→ Exercise prompt
Rewrite the lines from the one containing "The height and width of the screenshot is (481, 1080)." through the one containing "center [81, 393].", inclusive, swapping "height and width" for "height-and-width pair" and leaving everything else unchanged. Return only those lines.

→ Task inputs
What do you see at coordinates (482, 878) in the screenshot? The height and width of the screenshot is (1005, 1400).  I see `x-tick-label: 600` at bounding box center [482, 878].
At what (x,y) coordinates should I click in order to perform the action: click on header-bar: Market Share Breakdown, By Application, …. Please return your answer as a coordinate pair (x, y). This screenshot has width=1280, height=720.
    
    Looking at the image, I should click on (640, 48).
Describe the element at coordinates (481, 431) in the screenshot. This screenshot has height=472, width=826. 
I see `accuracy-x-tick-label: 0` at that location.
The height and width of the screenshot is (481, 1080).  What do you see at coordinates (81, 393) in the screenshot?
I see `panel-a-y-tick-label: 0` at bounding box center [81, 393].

* * *

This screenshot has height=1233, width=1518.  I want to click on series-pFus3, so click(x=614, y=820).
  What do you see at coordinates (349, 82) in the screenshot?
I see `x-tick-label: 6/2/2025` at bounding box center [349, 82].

* * *

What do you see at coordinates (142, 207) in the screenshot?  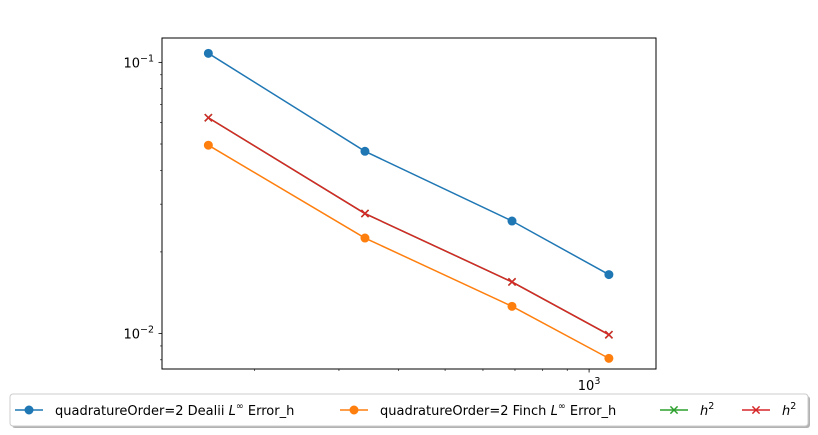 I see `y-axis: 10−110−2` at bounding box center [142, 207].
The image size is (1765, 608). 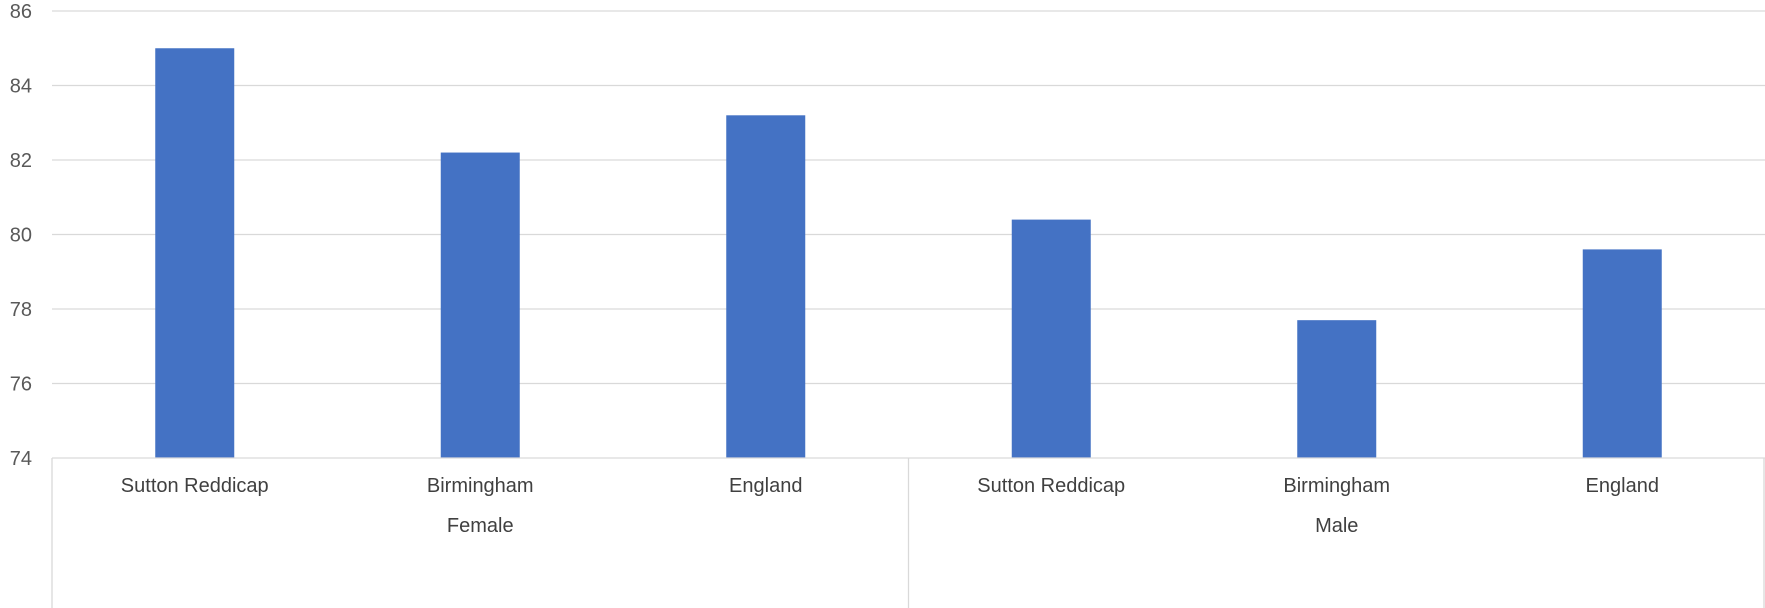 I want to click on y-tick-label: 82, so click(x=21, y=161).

→ Reply to the exercise
The height-and-width pair of the screenshot is (481, 1080).  What do you see at coordinates (81, 393) in the screenshot?
I see `panel-a-y-tick-label: 0` at bounding box center [81, 393].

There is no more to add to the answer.